* **Working data**
▼
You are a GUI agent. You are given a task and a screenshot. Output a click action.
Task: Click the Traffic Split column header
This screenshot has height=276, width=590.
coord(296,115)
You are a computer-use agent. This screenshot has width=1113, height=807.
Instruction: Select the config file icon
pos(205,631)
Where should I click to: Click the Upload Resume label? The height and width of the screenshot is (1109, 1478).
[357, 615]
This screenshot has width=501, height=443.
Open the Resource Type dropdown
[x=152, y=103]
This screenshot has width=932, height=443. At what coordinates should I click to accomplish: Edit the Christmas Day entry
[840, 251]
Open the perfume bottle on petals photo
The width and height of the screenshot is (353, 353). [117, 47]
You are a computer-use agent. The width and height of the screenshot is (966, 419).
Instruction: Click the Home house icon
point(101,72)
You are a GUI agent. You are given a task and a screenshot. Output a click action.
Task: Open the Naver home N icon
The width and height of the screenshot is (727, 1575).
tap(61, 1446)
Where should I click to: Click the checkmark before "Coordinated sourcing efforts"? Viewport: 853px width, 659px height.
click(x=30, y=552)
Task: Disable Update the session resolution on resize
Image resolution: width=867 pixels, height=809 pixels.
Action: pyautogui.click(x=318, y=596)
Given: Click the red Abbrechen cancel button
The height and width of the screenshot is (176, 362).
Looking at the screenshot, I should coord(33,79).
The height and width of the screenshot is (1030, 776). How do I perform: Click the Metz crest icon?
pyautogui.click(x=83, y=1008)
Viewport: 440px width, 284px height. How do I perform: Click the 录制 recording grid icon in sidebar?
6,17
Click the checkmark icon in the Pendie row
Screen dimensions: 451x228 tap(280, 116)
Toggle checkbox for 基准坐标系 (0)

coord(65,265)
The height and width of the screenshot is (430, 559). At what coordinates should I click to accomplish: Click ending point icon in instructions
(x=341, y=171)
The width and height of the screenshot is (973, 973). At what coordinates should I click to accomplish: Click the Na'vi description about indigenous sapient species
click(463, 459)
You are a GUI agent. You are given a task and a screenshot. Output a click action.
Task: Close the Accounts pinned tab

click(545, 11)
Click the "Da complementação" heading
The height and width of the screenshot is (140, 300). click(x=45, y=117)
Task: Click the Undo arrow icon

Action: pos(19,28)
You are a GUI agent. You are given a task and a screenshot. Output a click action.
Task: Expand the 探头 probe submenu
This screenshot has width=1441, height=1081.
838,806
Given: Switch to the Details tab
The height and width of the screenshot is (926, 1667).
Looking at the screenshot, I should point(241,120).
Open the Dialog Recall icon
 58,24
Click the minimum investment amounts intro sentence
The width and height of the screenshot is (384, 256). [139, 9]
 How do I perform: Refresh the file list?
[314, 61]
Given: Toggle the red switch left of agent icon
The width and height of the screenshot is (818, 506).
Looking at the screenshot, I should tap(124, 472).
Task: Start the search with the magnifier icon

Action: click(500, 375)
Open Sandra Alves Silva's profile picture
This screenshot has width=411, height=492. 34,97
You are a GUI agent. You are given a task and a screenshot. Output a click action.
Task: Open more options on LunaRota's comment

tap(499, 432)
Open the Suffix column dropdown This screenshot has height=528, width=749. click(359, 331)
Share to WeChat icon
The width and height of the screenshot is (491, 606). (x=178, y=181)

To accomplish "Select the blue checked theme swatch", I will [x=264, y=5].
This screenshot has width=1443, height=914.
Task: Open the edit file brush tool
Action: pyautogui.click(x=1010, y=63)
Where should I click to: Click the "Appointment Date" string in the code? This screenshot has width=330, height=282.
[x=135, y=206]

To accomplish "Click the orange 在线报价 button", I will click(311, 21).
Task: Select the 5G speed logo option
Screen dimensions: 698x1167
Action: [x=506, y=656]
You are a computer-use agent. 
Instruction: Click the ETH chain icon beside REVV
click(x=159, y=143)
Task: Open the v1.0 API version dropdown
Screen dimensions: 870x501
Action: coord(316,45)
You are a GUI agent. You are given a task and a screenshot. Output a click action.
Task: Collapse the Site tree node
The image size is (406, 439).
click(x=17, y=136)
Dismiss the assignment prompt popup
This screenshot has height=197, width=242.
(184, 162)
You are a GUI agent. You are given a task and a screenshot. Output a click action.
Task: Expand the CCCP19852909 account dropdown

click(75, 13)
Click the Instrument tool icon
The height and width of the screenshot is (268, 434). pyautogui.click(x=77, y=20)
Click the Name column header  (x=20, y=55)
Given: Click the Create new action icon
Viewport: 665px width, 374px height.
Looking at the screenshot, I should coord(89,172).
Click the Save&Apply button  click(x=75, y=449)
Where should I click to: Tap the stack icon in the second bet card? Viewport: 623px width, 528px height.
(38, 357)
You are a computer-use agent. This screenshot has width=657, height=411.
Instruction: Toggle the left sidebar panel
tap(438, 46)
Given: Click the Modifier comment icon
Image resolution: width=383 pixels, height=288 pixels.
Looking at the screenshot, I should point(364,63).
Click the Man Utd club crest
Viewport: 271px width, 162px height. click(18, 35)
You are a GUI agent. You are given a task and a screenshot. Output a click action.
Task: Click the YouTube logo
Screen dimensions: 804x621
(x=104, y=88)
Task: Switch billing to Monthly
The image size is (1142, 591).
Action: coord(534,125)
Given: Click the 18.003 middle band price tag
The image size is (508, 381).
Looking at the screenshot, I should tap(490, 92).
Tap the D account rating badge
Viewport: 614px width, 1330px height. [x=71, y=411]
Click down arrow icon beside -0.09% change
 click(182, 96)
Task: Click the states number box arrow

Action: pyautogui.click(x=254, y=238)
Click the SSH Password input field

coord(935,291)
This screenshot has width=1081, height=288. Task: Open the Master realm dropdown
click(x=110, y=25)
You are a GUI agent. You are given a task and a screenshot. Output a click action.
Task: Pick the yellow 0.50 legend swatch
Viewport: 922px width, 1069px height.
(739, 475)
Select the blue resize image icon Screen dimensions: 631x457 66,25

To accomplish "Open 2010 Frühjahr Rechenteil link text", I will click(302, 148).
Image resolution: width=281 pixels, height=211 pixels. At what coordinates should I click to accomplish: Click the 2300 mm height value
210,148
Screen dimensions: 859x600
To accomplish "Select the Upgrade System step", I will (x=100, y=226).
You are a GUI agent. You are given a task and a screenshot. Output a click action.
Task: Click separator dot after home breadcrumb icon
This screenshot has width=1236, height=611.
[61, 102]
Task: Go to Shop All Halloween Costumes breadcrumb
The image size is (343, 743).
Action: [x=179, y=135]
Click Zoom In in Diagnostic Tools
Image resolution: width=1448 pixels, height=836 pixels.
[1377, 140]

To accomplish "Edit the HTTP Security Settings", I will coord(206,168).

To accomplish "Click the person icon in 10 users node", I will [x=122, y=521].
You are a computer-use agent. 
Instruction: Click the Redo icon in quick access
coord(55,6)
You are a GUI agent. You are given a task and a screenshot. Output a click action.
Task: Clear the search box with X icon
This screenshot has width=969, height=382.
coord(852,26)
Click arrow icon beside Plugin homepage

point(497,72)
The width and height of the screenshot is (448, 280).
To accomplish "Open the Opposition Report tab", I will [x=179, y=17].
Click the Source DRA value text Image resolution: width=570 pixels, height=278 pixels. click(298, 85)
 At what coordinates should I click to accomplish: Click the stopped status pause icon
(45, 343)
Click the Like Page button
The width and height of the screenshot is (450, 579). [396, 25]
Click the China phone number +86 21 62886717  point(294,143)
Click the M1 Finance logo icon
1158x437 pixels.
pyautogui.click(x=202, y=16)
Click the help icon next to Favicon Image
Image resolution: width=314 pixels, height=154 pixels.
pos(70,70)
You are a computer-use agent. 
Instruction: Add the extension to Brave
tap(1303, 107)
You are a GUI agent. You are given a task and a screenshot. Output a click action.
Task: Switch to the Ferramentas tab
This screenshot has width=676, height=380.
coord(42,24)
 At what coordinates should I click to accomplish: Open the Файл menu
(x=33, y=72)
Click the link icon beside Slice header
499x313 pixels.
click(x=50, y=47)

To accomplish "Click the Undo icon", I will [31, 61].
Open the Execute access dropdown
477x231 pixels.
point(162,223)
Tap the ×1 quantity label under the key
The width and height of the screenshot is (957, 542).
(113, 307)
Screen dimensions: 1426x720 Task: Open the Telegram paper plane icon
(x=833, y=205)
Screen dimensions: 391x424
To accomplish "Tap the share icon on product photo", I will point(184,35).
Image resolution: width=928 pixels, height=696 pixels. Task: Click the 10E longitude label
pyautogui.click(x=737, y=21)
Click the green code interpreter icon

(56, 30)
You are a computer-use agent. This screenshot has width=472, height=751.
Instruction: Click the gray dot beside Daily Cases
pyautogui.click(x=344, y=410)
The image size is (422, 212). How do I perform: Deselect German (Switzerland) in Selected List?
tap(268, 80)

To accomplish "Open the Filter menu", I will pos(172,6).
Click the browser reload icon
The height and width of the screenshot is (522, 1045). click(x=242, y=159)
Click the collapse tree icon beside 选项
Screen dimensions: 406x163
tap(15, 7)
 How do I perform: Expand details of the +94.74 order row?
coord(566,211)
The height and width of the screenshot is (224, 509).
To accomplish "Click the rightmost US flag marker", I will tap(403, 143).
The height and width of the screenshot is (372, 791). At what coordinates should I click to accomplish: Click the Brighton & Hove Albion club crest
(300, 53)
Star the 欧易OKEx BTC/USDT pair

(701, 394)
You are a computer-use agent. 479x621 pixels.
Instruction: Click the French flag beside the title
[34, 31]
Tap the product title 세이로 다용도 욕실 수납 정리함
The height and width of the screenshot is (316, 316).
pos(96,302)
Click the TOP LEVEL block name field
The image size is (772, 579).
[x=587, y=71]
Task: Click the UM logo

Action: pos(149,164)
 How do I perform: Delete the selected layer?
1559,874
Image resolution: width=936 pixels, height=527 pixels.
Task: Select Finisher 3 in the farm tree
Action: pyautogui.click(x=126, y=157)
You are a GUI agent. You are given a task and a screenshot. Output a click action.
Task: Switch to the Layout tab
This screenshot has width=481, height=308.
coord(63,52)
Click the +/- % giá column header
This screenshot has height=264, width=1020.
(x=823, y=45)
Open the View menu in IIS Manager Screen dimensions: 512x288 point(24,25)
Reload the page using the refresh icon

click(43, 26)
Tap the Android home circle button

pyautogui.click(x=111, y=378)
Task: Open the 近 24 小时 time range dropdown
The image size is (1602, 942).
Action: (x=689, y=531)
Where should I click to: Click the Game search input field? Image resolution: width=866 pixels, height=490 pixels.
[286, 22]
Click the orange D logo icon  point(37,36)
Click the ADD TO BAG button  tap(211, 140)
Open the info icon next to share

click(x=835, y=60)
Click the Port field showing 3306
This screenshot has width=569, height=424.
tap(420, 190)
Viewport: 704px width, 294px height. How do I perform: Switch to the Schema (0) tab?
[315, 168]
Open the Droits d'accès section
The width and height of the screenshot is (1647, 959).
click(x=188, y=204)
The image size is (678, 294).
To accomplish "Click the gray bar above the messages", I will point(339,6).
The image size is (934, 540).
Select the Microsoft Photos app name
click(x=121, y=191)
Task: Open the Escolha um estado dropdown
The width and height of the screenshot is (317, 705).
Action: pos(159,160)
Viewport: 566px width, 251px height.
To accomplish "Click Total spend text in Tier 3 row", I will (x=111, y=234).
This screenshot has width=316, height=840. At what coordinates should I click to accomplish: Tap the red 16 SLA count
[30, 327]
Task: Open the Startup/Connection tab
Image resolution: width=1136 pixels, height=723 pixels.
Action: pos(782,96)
▲
* **Task to complete**
Whenever "resize" occurs in a line above, copy that line.

* **Response area**
Task: Disable Update the session resolution on resize
Select the blue resize image icon Screen dimensions: 631x457 66,25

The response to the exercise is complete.